Hi all - Just found a deal near me for an old Bosch jig saw 1581vs. From what I can tell from googling - this is a pretty old tool (late 80s / early 90s) - but I get the sense that it was pretty well respected in its time. The saw is on sale for just $20 - so seems like a good deal. 

What I'm trying to figure out - should I get this saw or am I better off going with a newer, cheap model like the Black and Decker 5 amp jig saw you can get brand new on Amazon for $30? Any advice is much appreciated.


----------



## coxhaus (Jul 18, 2011)

I have a real old Dewalt and the blades seem to be hard to find. I rarely use it now days so it could be me. Did they change the jigsaw blades style?


----------



## tomp913 (Mar 7, 2014)

I have a Bosch of about the same vintage except the barrel body model. It is a great saw, smooth and still cuts to a straight line. If the saw is in good condition, I wouldn't hesitate buying it - although it may be worth looking at the availability of replacement parts. Couldn't give you a hint on parts though as I haven't done anything to mine except clean it off occasionally.


----------



## BrianS (Nov 7, 2004)

Hi, . Welcome to our little corner of the 'net.

I personally would not touch the black and decker, at any price. The "pretty old tool" will cut circles around it IMHO. I have a similar one, not sure of the model atm, but mine does not have the top handle, and it performs flawlessly.


----------



## Cherryville Chuck (Sep 28, 2010)

Hi and welcome. I agree with Brian. It's like the difference between a toy and a tool. Even as old as it is it might outlast a new B & D. Just make sure it doesn't use some odd ball blade type.


----------



## Stick486 (Jan 4, 2013)

it uses current blades..
take your pick...
parts are still available...


----------



## coxhaus (Jul 18, 2011)

If it uses current blades it sounds like a good deal.

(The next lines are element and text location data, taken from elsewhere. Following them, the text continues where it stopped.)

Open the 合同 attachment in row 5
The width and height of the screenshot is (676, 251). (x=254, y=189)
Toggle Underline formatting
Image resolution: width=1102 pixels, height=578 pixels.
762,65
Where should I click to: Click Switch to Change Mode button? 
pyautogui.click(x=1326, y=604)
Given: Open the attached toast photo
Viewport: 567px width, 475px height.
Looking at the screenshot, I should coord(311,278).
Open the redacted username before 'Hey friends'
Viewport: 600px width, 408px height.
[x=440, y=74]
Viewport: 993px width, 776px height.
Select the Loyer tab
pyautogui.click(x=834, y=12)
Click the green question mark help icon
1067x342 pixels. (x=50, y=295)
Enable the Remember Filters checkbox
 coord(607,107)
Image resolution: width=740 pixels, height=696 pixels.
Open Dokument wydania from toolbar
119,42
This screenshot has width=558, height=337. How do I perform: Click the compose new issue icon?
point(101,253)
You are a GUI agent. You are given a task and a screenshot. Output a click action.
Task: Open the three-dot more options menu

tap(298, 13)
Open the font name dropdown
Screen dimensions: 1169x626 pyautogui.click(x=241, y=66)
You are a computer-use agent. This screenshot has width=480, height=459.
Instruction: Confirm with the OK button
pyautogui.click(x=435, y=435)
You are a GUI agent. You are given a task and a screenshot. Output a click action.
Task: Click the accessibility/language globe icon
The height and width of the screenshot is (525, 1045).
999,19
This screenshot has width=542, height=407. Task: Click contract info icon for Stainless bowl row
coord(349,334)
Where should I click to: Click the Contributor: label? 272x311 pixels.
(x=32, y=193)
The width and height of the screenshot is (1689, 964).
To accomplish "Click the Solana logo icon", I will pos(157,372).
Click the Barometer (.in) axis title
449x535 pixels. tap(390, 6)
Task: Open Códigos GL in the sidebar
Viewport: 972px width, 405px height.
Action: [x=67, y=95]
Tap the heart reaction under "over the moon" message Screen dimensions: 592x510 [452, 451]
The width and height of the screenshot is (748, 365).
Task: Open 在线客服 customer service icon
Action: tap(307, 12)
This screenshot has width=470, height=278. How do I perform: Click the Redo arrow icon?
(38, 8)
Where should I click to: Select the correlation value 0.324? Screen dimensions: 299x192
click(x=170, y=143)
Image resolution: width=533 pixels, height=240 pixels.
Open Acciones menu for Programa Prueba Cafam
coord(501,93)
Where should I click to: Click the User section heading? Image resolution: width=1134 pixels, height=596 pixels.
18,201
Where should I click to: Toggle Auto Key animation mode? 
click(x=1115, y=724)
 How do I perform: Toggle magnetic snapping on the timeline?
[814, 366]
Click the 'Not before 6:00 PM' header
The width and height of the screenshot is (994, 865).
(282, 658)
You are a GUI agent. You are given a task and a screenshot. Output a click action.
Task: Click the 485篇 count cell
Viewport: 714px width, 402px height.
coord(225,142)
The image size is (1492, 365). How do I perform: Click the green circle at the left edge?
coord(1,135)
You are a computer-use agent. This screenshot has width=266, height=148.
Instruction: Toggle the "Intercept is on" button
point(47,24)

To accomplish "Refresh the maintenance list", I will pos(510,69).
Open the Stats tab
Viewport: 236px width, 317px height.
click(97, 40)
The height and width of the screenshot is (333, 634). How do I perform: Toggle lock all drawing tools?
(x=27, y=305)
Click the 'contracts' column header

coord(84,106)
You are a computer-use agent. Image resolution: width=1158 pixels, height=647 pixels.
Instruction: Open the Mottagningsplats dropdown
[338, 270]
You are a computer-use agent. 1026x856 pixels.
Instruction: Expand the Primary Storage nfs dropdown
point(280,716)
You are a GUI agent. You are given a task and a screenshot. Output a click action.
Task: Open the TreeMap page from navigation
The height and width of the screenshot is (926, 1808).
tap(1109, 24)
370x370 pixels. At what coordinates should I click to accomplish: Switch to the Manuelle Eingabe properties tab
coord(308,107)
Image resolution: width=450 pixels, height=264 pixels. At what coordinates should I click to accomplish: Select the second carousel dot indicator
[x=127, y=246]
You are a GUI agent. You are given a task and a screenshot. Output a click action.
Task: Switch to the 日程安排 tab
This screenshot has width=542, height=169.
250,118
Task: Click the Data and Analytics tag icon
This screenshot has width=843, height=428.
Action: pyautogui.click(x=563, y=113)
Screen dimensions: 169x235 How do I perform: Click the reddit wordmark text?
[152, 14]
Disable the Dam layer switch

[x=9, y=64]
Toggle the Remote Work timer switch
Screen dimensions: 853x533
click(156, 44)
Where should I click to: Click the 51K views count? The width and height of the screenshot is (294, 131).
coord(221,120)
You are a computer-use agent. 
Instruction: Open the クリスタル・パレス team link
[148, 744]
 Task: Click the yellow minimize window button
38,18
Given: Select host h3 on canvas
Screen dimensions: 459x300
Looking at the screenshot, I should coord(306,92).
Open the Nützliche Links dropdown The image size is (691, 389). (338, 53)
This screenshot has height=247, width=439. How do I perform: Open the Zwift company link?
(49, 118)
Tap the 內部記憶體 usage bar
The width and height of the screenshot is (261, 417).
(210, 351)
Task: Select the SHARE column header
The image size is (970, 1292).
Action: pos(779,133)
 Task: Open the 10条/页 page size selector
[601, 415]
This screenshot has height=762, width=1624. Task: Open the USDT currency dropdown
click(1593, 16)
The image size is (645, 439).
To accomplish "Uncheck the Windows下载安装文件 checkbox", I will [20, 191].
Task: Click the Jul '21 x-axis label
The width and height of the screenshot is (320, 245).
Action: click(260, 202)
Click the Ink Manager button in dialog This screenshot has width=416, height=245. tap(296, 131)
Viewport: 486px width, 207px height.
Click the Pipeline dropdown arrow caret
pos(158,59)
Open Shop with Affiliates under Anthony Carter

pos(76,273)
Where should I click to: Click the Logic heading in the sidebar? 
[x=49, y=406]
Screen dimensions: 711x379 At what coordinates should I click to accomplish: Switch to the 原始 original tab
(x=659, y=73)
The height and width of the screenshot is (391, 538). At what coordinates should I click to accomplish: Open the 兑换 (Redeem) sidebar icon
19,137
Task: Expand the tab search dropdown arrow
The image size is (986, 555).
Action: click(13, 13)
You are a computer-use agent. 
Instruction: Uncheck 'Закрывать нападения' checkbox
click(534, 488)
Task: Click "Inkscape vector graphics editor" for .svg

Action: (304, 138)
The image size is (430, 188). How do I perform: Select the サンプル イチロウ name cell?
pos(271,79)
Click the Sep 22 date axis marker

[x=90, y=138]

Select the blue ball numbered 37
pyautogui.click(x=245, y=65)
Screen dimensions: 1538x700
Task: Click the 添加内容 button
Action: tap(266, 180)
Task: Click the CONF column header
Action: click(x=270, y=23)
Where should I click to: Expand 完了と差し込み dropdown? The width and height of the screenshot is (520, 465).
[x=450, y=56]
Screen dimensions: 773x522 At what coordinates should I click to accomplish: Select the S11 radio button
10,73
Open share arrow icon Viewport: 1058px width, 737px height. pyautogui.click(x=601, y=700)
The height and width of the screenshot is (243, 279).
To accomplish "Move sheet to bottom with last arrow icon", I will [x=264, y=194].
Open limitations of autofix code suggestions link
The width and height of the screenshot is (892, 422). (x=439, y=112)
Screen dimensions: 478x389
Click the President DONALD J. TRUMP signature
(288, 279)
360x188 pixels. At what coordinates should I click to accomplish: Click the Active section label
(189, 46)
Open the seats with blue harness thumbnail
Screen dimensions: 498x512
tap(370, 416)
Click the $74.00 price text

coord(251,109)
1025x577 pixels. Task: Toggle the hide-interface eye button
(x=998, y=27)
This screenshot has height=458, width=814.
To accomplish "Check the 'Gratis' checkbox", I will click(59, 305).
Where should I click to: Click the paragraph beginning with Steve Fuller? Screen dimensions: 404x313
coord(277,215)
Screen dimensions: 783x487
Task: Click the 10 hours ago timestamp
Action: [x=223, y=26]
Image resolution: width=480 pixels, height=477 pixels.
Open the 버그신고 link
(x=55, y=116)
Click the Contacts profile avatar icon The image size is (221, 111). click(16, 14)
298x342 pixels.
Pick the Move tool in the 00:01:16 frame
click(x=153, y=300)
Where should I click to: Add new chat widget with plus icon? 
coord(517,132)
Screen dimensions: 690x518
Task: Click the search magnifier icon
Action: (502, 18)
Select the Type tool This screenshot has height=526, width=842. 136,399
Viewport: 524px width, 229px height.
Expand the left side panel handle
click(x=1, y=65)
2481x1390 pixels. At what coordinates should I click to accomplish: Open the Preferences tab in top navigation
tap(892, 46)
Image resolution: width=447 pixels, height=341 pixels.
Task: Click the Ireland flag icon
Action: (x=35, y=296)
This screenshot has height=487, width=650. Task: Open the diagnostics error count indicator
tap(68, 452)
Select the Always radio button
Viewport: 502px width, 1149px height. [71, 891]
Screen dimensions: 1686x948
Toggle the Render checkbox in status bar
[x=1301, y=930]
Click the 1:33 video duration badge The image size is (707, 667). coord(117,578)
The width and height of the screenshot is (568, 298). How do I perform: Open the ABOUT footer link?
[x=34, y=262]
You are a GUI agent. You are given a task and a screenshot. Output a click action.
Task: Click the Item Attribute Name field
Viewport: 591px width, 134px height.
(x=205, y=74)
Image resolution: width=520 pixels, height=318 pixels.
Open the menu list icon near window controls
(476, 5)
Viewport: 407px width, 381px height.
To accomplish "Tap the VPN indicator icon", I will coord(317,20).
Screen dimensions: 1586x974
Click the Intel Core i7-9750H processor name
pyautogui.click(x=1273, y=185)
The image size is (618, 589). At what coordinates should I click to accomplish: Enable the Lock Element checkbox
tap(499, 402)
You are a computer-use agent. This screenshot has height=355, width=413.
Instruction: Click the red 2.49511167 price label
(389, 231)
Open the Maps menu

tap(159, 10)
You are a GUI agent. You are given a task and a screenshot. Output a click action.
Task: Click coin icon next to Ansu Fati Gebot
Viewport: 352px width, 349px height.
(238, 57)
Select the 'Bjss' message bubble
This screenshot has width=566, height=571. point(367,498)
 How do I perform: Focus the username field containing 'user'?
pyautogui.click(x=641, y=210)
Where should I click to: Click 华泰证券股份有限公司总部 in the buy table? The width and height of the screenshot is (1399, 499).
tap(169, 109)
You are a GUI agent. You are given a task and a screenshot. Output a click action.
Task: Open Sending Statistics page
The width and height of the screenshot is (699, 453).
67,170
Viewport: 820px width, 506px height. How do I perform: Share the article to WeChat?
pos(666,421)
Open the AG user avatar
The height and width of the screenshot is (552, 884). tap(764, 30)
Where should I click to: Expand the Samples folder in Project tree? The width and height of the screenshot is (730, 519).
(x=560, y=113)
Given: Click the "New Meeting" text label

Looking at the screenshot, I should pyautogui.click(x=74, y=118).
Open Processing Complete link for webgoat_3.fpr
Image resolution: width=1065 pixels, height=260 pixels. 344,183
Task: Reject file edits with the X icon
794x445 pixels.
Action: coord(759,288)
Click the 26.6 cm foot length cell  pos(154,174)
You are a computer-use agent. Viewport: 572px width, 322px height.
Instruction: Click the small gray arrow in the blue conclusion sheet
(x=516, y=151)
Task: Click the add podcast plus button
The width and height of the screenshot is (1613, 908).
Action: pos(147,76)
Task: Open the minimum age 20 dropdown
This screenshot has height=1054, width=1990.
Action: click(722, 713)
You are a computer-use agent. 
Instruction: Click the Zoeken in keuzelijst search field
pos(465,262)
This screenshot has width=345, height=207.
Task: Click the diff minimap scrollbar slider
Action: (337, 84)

I will trade you my old Dewalt for it.


----------



## Stick486 (Jan 4, 2013)

coxhaus said:


> If it uses current blades it sounds like a good deal. I will trade you my old Dewalt for it.


I have that saw and it takes current blades...
lots of parts too...
Bosch 1581VS Parts List and Diagram - (0601581534) : eReplacementParts.com

you can keep your DW...
gots no use for it...


----------



## coxhaus (Jul 18, 2011)

Aw come on Stick. Don't you secretly want an old Dewalt jigsaw?


----------



## Stick486 (Jan 4, 2013)

coxhaus said:


> Aw come on Stick. Don't you secretly want an old Dewalt jigsaw?


the tools aren't bad...
it's the company and their CS that sucks...


----------



## Tiny (Aug 12, 2012)

Bosch professional tools the blue line are top quality. Also theyr vintage tools are good. I hava a drill from the late 1960' and the only thing it needs is the carbon for the contactor. The green line I wouldnt touch.


----------